# Stored data
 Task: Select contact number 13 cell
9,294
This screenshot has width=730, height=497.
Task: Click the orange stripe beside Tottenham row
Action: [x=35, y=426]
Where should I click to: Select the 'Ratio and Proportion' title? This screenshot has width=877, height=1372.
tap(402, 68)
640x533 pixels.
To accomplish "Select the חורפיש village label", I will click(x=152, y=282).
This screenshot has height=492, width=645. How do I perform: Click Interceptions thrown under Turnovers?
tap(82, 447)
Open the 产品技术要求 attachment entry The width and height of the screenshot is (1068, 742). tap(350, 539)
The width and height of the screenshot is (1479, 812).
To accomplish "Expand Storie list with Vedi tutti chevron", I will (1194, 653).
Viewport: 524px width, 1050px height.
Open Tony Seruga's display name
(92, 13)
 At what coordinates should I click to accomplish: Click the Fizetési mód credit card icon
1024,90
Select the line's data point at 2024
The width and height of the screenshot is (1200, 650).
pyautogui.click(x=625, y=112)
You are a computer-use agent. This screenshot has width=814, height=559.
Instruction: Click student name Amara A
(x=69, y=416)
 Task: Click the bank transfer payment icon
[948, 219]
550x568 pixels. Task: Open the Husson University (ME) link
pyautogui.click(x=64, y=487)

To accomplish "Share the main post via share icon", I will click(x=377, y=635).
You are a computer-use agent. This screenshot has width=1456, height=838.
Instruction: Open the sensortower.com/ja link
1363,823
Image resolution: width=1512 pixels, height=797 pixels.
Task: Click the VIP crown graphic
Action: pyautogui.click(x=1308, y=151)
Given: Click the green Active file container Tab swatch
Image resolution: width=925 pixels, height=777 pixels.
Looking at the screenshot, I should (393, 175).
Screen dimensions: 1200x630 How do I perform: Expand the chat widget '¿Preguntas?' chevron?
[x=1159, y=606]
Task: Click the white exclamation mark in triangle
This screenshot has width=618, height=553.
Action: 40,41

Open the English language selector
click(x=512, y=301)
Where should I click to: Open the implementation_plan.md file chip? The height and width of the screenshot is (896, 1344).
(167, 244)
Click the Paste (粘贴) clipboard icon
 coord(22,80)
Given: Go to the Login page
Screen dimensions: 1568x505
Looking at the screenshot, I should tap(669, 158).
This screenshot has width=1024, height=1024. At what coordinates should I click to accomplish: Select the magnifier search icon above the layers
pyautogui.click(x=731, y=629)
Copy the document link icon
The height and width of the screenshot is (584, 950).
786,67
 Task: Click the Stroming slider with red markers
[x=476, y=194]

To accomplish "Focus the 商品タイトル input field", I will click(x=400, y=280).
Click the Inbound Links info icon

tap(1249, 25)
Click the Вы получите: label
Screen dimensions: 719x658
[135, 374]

# Your assignment
Copy exactly, with no other lines, the stretch of the material that begins at the line containing "This screenshot has width=1024, height=1024." and ends at its last line.

# Solved exercise
This screenshot has width=1024, height=1024. At what coordinates should I click to accomplish: Select the magnifier search icon above the layers
pyautogui.click(x=731, y=629)
Copy the document link icon
The height and width of the screenshot is (584, 950).
786,67
 Task: Click the Stroming slider with red markers
[x=476, y=194]

To accomplish "Focus the 商品タイトル input field", I will click(x=400, y=280).
Click the Inbound Links info icon

tap(1249, 25)
Click the Вы получите: label
Screen dimensions: 719x658
[135, 374]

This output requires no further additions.